Who reads Ralph Hodgson’s poetry today? Probably few people under the age of 40 have even heard of this strange Englishman who died in 1961 in a small town in the American mid-west. His most famous poems are those once learnt by schoolchildren like ‘Time you old Gypsy Man’ or ‘The Bells of Heaven’, both little more than pleasant rhymes.
But in his day Hodgson was admired by (among others) Robert Lowell, Siegfried Sassoon, Stephen Spender and T. S. Eliot, who wanted him to illustrate the book that he had partly inspired — Old Possum’s Book of Practical Cats; the lazy Hodgson could have made a fortune from the project but refused.
In fact he mostly did exactly what he wanted, in his life and his work. Living to be over 90, through immense changes in literary fashion, Hodgson wrote an unchanging poetry of the heart, prompted often by animals or landscape, simply expressed, yet preoccupied with fantasy and myth.
For Hodgson, writing’s inspiration could not be defined; he abominated literary theory. His pantheistic approach often prompted an ecstatic outpouring, as in the extraordinary ‘The Song of Honour’, a joyful vision of a magnificently varied world. Yet, although not at all intellectual, he can be extraordinarily obscure. For instance, in ‘The Muse and the Mastiff’, a dog dreams of a bear whose story is told by a muse to a poet who tells the story again to the owner of the dog. Got it?

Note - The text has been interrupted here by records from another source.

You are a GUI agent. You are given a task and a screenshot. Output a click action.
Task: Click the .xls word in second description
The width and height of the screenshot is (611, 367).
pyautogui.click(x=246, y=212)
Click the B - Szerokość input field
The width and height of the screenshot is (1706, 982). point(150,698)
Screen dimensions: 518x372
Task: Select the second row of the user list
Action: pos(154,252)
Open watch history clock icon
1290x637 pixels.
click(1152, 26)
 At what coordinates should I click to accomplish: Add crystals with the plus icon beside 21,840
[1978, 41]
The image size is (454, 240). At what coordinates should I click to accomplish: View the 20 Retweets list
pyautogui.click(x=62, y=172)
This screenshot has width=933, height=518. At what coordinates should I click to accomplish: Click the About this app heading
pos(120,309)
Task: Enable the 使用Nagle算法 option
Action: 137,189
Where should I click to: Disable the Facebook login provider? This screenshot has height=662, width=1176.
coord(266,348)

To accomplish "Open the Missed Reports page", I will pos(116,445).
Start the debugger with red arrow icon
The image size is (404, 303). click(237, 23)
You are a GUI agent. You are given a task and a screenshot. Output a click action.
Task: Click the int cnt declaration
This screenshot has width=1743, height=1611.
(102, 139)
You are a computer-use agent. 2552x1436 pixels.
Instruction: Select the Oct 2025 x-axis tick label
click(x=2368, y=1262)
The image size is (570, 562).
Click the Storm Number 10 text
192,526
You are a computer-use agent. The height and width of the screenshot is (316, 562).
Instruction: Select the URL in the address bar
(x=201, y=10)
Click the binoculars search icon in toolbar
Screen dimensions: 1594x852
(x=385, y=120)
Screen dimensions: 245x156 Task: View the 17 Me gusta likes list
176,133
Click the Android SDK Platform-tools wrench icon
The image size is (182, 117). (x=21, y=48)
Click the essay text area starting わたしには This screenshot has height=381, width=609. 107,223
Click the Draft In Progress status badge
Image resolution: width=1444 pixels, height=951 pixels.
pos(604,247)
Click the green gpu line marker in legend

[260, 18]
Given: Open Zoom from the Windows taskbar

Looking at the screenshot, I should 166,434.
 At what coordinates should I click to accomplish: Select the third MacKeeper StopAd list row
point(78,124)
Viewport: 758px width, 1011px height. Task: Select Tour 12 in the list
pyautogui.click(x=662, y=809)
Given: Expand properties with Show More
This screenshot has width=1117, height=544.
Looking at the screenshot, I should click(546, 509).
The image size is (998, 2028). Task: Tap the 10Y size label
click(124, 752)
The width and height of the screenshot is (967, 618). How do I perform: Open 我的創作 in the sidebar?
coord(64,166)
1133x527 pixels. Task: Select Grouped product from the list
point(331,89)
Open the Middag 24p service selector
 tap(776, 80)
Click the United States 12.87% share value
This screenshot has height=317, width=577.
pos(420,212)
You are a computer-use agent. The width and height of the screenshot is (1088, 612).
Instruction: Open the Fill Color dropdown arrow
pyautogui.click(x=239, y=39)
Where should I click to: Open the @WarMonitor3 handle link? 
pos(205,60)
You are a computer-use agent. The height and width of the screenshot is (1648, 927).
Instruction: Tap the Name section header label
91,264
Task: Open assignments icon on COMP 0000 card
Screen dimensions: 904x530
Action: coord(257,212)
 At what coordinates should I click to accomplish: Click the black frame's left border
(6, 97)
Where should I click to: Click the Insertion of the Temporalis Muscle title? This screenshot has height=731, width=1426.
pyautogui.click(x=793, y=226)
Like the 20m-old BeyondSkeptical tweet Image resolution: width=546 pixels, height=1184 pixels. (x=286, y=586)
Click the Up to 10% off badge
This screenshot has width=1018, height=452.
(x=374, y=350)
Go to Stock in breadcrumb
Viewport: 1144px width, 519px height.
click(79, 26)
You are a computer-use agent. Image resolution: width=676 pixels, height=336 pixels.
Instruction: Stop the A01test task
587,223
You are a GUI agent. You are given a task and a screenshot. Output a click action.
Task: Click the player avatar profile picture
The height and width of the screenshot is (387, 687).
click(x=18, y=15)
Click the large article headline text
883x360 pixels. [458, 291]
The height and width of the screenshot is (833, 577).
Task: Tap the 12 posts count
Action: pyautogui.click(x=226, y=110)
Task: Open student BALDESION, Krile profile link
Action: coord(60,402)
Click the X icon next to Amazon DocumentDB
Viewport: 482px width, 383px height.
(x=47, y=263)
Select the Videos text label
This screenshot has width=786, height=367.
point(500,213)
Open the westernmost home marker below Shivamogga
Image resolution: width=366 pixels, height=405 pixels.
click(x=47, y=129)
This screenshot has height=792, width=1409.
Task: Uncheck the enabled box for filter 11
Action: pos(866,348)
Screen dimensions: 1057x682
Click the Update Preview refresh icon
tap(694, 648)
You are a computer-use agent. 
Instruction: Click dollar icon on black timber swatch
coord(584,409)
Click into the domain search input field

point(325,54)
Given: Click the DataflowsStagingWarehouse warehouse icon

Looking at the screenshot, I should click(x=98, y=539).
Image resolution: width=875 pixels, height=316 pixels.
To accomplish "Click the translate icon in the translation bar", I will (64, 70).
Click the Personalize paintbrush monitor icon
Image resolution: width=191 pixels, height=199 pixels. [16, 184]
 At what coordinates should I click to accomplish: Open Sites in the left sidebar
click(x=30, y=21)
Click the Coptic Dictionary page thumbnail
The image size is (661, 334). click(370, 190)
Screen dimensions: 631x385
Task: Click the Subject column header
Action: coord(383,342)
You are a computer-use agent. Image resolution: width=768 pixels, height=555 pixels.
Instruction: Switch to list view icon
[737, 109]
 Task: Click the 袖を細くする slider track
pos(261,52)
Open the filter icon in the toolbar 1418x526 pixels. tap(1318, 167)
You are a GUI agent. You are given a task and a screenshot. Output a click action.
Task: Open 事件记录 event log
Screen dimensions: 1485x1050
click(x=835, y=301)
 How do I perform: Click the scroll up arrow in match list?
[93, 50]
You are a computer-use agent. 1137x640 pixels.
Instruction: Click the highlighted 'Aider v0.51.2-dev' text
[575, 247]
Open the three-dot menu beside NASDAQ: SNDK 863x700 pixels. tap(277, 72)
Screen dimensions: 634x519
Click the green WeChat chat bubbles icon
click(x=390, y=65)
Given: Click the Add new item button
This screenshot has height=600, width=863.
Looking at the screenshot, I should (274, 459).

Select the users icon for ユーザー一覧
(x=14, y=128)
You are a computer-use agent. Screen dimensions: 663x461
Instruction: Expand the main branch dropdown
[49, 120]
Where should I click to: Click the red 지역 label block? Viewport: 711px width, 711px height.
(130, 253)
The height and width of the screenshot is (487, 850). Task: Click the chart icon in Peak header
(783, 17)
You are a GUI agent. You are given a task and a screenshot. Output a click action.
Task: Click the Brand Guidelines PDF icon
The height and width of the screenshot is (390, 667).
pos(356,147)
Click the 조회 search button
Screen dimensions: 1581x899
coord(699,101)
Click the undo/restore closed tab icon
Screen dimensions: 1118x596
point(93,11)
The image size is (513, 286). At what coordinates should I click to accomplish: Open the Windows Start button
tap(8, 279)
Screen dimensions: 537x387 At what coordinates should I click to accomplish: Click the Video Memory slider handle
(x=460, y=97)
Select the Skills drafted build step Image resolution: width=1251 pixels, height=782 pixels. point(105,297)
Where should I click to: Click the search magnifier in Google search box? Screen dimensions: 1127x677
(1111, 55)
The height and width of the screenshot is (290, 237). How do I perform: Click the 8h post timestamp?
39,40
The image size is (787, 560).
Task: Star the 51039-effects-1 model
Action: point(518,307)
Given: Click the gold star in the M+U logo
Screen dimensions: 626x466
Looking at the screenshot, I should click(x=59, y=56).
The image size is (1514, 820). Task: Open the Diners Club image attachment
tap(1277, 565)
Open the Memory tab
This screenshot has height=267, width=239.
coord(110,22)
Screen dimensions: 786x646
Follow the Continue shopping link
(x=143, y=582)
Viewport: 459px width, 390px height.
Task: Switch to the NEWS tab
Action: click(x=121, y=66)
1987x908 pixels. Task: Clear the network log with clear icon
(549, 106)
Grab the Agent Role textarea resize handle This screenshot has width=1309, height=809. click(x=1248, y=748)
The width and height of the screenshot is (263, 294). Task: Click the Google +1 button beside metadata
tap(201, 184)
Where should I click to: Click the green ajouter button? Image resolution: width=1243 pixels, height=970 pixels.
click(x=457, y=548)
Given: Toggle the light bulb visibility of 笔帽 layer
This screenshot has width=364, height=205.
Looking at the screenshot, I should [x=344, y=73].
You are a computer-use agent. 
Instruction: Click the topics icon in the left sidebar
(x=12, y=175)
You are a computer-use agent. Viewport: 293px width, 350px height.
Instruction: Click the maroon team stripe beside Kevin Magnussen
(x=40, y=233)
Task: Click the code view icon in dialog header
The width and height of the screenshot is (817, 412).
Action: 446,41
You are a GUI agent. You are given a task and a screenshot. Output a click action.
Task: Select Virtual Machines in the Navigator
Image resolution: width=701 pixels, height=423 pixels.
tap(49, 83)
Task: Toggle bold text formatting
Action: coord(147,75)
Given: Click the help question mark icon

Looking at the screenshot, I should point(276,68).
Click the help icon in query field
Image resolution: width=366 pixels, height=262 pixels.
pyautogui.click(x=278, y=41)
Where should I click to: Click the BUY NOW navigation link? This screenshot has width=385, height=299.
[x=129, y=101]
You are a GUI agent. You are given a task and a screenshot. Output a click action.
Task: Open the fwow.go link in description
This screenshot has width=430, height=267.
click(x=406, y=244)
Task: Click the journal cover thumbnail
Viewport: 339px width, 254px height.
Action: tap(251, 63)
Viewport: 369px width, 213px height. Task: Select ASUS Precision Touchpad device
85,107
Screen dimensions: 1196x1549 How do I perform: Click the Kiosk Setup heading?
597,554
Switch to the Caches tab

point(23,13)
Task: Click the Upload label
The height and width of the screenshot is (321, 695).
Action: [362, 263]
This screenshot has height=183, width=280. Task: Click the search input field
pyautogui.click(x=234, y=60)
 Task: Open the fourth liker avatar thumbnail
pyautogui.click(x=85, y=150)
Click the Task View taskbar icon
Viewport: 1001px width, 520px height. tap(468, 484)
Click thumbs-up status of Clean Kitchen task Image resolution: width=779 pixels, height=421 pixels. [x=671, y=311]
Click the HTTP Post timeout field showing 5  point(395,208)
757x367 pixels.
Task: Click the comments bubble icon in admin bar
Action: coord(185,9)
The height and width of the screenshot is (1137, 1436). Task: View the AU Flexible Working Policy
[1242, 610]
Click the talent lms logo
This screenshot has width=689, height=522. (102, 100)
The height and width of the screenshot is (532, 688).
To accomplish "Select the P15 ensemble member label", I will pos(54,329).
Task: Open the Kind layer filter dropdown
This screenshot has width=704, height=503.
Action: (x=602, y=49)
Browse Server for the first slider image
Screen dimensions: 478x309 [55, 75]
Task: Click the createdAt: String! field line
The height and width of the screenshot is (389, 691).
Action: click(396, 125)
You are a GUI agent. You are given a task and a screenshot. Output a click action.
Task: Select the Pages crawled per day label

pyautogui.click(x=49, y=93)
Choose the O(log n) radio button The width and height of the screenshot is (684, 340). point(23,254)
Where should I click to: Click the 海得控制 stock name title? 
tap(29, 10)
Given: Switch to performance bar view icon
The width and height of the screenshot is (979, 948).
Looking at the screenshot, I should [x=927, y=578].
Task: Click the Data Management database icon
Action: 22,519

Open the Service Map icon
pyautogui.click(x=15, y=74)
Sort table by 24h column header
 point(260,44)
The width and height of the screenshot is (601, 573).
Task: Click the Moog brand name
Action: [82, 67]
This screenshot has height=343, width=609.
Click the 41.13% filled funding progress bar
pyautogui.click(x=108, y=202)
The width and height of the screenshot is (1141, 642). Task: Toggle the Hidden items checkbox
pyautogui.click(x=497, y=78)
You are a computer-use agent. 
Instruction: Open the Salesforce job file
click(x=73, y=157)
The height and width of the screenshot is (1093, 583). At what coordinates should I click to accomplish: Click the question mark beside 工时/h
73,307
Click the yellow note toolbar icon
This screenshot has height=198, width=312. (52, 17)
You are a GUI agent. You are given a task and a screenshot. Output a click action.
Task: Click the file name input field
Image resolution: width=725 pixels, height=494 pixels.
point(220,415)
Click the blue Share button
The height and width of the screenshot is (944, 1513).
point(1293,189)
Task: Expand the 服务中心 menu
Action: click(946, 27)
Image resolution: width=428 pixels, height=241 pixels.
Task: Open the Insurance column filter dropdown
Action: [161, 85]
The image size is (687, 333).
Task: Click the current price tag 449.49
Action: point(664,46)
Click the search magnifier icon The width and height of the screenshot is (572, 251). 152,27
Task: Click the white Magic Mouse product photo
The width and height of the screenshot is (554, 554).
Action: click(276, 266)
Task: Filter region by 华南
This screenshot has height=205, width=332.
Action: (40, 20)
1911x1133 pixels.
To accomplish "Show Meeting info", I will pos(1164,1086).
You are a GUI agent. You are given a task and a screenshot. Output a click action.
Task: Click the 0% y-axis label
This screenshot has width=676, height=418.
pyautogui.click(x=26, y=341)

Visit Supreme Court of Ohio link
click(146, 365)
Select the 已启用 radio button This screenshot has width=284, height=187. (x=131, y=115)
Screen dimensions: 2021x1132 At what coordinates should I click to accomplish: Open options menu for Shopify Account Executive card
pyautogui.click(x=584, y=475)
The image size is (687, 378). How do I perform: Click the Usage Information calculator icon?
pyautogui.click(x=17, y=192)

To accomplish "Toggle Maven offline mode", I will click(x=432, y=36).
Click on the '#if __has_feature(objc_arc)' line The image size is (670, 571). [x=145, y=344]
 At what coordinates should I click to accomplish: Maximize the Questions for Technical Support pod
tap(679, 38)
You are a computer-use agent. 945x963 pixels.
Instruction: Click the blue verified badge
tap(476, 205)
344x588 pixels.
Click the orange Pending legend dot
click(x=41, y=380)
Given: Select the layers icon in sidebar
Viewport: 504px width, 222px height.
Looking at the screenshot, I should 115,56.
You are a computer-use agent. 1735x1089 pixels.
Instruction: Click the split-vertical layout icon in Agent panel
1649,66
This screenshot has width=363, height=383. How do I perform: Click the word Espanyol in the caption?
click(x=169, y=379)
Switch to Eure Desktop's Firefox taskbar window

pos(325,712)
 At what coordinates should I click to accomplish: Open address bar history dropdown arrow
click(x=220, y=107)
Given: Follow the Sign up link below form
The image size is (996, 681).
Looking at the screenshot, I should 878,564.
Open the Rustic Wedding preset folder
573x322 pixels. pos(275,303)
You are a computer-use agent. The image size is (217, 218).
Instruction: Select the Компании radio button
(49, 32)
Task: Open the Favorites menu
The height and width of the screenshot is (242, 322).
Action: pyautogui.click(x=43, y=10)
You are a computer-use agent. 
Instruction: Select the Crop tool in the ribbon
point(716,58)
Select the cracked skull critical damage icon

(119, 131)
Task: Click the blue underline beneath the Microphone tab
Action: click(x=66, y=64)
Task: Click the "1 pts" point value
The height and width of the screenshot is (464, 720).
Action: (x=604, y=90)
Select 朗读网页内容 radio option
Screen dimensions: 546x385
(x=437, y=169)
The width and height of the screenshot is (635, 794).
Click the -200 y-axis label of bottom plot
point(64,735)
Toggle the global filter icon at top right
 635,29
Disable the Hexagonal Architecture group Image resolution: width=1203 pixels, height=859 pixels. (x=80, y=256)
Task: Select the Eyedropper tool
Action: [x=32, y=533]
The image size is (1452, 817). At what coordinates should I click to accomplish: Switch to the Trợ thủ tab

His quest for the wild and the mysterious began early. From a working-class background in north-east England, Hodgson had little education and was roaming with fairground people and gypsies from the age of 15. A talented illustrator, he came to London and worked for popular magazines, but poetry was his true calling. Indolence held him back, as did his eccentric personality that soon got as much attention as his work. An aficionado of bull terriers and boxing, claiming to be happiest among gypsies and fellow dog-fanciers, he could talk compellingly, often while lying down to relieve agonising piles, a result of bird-watching in damp fields. He disliked literary conversation and had a tendency to shout, in his talk and his verse.